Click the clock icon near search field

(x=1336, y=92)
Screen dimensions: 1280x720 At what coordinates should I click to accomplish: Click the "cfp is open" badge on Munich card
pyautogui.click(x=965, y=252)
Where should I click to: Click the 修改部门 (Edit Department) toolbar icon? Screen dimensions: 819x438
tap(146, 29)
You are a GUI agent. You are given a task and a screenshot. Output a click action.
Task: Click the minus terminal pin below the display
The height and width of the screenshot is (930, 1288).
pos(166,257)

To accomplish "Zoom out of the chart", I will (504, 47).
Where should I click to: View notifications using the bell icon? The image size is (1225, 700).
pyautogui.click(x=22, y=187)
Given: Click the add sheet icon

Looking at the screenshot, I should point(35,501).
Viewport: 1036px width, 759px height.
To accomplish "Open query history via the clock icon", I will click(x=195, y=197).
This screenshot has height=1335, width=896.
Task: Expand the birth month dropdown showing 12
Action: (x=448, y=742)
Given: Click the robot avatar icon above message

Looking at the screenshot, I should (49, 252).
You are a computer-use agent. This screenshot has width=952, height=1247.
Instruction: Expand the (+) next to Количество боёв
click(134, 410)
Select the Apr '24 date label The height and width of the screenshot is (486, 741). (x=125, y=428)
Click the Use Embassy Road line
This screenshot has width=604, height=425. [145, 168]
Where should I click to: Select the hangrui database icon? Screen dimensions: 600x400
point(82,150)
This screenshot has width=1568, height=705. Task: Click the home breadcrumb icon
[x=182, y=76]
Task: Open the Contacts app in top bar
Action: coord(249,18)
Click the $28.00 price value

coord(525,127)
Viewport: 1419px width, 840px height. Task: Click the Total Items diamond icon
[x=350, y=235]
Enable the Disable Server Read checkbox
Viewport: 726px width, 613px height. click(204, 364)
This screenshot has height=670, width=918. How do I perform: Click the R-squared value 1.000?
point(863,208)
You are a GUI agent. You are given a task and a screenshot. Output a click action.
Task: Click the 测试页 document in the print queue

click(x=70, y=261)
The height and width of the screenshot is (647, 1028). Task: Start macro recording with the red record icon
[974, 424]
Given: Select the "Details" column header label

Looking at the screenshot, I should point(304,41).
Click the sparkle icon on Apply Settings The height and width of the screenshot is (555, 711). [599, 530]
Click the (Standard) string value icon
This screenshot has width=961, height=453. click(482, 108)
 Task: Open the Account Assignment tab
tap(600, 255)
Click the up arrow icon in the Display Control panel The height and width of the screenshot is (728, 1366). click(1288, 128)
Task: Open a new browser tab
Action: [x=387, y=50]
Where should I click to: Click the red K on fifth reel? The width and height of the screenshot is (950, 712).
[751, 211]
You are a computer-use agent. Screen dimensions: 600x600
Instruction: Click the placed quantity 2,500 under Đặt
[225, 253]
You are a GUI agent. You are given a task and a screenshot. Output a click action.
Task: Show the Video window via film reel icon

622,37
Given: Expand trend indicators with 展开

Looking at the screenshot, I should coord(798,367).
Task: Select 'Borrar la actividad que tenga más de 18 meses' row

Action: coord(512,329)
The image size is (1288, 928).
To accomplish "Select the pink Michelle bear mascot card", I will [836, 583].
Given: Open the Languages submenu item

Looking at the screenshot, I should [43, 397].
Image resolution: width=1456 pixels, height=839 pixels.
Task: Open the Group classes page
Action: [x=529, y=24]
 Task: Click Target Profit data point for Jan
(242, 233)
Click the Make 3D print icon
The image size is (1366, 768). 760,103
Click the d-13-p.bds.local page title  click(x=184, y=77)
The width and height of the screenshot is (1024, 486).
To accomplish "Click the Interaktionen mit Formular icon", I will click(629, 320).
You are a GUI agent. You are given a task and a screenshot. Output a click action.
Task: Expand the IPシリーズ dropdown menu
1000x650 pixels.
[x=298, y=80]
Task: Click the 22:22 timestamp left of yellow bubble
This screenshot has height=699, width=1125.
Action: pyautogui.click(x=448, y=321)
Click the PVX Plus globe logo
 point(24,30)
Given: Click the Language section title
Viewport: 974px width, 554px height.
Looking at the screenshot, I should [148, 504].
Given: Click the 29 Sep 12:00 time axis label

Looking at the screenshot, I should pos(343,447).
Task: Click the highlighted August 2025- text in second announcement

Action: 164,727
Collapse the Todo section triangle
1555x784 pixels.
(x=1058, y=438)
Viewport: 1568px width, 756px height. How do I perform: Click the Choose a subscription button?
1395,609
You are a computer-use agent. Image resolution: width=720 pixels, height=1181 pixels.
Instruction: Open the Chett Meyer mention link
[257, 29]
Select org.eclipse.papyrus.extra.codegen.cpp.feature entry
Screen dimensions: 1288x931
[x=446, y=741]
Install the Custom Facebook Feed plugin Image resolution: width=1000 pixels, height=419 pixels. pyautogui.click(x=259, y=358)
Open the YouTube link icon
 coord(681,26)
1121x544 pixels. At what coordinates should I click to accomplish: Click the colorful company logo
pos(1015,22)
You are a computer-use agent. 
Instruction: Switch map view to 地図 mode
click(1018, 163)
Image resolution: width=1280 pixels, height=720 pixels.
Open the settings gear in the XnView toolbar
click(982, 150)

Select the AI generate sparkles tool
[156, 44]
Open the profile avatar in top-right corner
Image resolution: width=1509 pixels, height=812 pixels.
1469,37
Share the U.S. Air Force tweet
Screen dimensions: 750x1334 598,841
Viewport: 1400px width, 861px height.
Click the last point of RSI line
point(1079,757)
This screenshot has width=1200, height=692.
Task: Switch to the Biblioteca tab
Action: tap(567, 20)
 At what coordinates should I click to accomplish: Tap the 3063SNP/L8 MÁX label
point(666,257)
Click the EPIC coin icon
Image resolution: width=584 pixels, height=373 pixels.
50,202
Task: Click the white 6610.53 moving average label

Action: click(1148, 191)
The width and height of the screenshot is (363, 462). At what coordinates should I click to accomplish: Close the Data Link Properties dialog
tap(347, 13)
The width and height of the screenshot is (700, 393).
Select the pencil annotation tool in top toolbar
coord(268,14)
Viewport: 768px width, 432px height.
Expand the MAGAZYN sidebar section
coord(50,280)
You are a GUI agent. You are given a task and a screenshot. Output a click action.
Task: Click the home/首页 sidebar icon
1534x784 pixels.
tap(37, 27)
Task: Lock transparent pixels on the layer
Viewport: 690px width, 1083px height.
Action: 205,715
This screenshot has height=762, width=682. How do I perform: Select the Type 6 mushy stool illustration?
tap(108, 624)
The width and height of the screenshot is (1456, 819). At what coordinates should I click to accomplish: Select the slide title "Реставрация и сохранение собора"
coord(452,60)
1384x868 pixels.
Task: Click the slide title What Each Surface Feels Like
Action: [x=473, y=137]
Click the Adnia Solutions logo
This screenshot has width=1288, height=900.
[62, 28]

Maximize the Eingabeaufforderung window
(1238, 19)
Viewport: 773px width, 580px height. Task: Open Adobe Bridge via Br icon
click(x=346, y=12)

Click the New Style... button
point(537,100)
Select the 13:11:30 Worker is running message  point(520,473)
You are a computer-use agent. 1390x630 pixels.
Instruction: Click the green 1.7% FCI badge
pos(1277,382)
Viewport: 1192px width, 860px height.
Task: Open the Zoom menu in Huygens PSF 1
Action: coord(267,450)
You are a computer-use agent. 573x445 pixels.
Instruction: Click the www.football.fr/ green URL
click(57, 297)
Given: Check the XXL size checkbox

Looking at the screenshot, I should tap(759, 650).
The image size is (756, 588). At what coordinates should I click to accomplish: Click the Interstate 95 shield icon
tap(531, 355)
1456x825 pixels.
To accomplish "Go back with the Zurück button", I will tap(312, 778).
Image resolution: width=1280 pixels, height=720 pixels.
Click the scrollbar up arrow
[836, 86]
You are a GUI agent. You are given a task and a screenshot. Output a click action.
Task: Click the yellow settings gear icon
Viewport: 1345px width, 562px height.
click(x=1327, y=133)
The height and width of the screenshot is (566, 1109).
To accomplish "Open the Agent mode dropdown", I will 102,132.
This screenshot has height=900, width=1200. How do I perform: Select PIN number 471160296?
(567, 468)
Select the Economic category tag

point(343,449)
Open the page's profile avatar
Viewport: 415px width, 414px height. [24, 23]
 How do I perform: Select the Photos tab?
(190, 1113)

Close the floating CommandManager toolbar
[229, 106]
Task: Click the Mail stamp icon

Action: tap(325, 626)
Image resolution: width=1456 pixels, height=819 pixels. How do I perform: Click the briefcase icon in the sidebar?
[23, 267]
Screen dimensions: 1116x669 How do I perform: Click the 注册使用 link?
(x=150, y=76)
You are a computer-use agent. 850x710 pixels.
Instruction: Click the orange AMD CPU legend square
================================
What the task requires:
Every line of the material that holds "computer" should be copied out as the answer.

Response for this exercise:
You are a computer-use agent. This screenshot has width=952, height=1247.
You are a computer-use agent. Screen dimensions: 600x600
You are a computer-use agent. Image resolution: width=720 pixels, height=1181 pixels.
You are a computer-use agent. 
You are a computer-use agent. 1390x630 pixels.
You are a computer-use agent. 573x445 pixels.
You are a computer-use agent. 850x710 pixels.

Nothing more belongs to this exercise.